Lesotho police supports Thabane whereas the army supports Deputy Prime Minister Mothetjoa Metsing of the Lesotho Congress for Democracy, a coalition partner with Thabane’s All Basotho Convention and the Basotho National Party, led by Thesele Maseribane.

“We have had a bit of a tainted past. We had started on a good note when we got independence from the British, adopting a democratic system of separating politics and security agencies,” Thabane said.

“But at some point we had a state of emergency when the party that lost elections used the army. That culture of having politicians making those mistakes is the one that brought us here.”

Thabane admitted he had been caught off-guard by last weekend’s attempted coup.

‘Surprise’ coup attempt
“I must confess it took me by surprise. It came as an unpleasant surprise because I thought we had been engaging on issues that we disagreed on,” he said.

“I am very disappointed.”

He did concede, however, that there was a “build-up” towards a possible coup over the past six months as ­coalition partners struggled through one disagreement after another.

Although there is widespread doubt about how long the shaky coalition can hold, Thabane insisted that only after the elections in 2017 would the government of Lesotho change.

In spite of the tension, Thabane said coalition partners governing the country had little choice but to swallow their pride and put the country first.

“The trust is not negotiable. You have to carry on the work. As coalition partners we don’t have to kiss each other. There are agreements and principles and if those principles are adhered to we can run a clean government.”

Coalition decisions
Asked whether he regretted suspending Parliament in June and taking decisions on his own instead of with his coalition partners, which contributed to the rising tensions in the country, he said: “No, not at all. The processes that are unfolding now create a chance for all partners to negotiate better.

“We are all sober now and it’s partly thanks to the suspension of Parliament.”

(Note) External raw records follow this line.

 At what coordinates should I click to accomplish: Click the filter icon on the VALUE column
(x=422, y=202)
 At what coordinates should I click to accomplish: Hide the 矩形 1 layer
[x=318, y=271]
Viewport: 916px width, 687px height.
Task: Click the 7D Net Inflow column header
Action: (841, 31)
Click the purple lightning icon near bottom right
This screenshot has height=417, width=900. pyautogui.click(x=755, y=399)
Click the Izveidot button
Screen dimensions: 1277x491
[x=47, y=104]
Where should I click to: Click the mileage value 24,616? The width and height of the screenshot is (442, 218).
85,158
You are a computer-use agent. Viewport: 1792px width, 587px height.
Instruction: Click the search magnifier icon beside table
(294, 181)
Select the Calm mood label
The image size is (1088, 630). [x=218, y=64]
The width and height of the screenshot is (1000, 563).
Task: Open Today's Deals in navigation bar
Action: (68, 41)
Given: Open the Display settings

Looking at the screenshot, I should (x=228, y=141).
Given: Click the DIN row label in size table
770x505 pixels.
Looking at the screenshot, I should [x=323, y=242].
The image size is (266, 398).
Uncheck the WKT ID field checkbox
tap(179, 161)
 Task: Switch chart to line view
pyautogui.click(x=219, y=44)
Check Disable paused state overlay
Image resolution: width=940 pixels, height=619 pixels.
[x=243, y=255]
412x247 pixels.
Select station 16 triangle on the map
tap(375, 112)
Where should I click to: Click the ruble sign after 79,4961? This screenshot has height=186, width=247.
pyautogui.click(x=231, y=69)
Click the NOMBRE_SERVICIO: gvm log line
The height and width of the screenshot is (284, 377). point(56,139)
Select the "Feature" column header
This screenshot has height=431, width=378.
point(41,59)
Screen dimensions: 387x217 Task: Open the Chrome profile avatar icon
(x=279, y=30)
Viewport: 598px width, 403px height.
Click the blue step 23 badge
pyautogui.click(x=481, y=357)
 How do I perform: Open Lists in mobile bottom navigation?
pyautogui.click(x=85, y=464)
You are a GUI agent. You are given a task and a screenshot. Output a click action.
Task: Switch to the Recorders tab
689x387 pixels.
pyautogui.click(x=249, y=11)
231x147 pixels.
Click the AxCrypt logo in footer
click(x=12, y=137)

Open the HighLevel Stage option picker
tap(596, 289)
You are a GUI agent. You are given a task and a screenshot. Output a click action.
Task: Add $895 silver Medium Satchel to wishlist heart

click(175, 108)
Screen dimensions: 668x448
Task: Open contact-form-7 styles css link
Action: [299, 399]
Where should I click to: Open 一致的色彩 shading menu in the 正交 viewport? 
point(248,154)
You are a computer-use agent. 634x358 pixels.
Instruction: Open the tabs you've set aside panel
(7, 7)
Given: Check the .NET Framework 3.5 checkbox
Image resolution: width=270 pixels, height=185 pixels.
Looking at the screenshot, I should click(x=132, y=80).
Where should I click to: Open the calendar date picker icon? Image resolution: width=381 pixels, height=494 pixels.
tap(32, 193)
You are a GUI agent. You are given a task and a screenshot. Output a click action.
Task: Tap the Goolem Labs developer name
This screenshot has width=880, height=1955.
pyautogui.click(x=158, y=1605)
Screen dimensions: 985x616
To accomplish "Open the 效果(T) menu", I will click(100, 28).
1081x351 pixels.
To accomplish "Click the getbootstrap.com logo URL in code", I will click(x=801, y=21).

Lesotho, a mountain kingdom landlocked by South Africa, has had several coups since independence in 1966. Thabane said he is determined to change that culture.

“If I live another five years or so I think this should be the last incident of this kind in Lesotho. It will be like a pimple that comes on your face. When you get treatment for it, it disappears and you remain with your beautiful face.”

South African police officers are currently providing security for Thabane and police commissioner Khothatso Tsooana, among others.

Real leader
Thabane insists his chosen army commander, Lieutenant General Maaparankoe Mahao, is now the real leader of the Lesotho Defence Force. The prime minister ordered Lieutenant General Tlali Kamoli to relinquish his command on the eve of last weekend’s attempted coup.

There was no relationship between the uprising and Kamoli’s firing, Thabane said. “It is a coincidence. The reality is that we have done this [fired Kamoli] constitutionally.”

In the early hours of last Saturday the Lesotho army raided police headquarters and the main station that houses the police’s special operations unit. Thabane’s official residence was also surrounded by soldiers. Lesotho’s coalition government still has three more years in office before the next elections.